Anti-aircraft shells burst above the camp, their shadows pulsing like heartbeats on the white earth. A shell exploded in a searing flash above the assembly hall, stunning the air. Dust cascaded from the concrete roof and poured on to Jim’s shoulders. Waving his Latin primer, Jim counted the dozens of shellbursts. Did the Mustang pilots realize that Basie and the American merchant seamen were imprisoned at Lunghua Camp? Whenever they attacked the airfield the fighter pilots hid until the last moment behind the three-storey dormitory blocks, even though this drew Japanese fire on to the camp and had killed several of the prisoners.

But Jim was glad that the Mustangs were so close. His eyes feasted on every rivet in their fuselages, on the gun ports in their wings, on the huge ventral radiators that Jim was sure had been put there for reasons of style alone. Jim admired the Hayates and Zeros of the Japanese, but the Mustang fighters were the Cadillacs of air combat. He was too breathless to shout to the pilots, but he waved his primer at them as they soared past under the canopy of anti-aircraft shells.
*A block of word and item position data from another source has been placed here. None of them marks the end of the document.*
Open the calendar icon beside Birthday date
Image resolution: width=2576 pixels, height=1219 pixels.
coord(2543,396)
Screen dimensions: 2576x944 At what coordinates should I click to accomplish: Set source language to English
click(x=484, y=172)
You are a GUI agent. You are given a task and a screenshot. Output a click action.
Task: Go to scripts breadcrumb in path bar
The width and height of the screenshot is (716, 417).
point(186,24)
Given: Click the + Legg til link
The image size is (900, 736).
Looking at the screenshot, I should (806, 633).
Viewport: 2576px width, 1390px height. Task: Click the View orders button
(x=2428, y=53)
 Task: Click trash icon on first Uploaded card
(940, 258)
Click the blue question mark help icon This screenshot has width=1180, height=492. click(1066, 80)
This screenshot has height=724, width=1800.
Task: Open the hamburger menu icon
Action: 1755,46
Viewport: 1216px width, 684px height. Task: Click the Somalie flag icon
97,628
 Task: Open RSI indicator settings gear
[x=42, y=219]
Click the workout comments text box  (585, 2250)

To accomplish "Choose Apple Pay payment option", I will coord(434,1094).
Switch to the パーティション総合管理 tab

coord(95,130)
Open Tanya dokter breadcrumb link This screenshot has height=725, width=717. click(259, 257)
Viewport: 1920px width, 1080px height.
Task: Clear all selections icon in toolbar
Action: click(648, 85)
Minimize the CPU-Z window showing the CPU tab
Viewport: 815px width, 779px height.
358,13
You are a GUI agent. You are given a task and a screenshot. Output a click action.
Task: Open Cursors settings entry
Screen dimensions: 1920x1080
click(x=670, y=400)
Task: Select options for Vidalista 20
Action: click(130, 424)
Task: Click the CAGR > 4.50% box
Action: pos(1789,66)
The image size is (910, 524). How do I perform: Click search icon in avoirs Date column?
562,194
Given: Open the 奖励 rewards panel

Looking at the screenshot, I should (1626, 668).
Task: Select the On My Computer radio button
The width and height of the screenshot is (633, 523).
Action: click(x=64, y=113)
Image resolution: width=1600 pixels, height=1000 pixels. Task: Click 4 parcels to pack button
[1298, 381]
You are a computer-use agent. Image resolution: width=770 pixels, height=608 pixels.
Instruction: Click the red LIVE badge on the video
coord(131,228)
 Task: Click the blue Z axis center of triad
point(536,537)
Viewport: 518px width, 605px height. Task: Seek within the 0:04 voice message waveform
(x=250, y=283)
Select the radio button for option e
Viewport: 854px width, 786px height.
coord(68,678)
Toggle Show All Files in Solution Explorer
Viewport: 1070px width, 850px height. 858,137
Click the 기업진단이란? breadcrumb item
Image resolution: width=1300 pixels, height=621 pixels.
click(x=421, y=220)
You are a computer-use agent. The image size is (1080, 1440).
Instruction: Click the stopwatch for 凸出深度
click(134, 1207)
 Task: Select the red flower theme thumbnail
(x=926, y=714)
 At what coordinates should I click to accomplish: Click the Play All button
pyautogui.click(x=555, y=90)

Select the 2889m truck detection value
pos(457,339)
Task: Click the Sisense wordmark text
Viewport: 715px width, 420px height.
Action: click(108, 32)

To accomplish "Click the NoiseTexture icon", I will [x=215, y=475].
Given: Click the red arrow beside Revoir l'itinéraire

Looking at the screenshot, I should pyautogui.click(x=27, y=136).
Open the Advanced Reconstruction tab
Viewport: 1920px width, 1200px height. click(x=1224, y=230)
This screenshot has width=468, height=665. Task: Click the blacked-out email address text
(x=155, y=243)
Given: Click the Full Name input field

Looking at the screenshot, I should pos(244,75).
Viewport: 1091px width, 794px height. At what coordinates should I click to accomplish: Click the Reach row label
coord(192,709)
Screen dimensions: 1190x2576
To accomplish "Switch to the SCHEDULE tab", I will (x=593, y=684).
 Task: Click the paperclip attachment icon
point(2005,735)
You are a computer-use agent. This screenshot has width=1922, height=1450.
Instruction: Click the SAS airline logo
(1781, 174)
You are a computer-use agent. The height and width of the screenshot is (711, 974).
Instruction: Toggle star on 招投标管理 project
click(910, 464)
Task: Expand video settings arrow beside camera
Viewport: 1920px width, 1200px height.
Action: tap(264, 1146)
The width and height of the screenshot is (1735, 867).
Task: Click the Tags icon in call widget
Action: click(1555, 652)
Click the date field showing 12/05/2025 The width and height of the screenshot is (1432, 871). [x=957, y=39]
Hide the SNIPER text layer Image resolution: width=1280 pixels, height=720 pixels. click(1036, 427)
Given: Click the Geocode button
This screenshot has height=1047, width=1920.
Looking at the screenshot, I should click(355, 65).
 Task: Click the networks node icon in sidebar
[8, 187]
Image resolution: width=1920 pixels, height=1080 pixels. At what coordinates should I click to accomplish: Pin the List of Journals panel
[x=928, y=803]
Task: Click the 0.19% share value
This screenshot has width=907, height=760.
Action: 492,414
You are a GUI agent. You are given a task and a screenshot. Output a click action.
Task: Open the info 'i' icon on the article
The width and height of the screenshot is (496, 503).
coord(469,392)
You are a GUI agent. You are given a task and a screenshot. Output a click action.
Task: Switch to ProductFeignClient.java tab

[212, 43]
The first flights of attacking planes had swept across the airfield. Clearly visible against the apartment houses of the French Concession, they flew towards Shanghai, ready to strafe the dockyards and the Nantao seaplane base. But the anti-aircraft batteries around the runway were still firing into the air. Cat’s cradles of tracer stitched the sky, threads of phosphorus knit and reknit themselves. At their centre was the great pagoda of Lunghua, rising through the smoke that lifted from the burning hangars, its guns throwing out an unbroken flak ceiling.

Jim had never before seen an air attack of such scale. A second wave of Mustangs crossed the paddy fields between Lunghua Camp and the river, followed by a squadron of two-engined fighter-bombers. Three hundred yards to the west of the camp one of the Mustangs dipped its starboard wing towards the ground. Out of control, it slid across the air, and its wing-tip sheared the embankment of a disused canal. The plane cartwheeled across the paddy fields and fell apart in the air. It exploded in a curtain wall of flaming gasoline through which Jim could see the burning figure of the American pilot still strapped to his seat. Riding the incandescent debris of his aircraft, he tore through the trees beyond the perimeter of the camp, a fragment of the sun whose light continued to flare across the surrounding fields.

A second crippled Mustang pulled away from the others in its flight. Trailing a plume of oily smoke, it rose through the anti-aircraft bursts and climbed into the sky. The pilot was trying to escape from the airfield, but as his Mustang began to lose height he rolled the craft on to its back and fell safely from the cockpit. His parachute opened and he dropped steeply to the ground. His burning plane righted itself, towed its black plume in a wavering arc above the empty fields, and then plunged into the river.

The pilot hung alone in the silent sky. His companions sped on towards Shanghai, their silver fuselages lost in the sun-filled windows of the French Concession.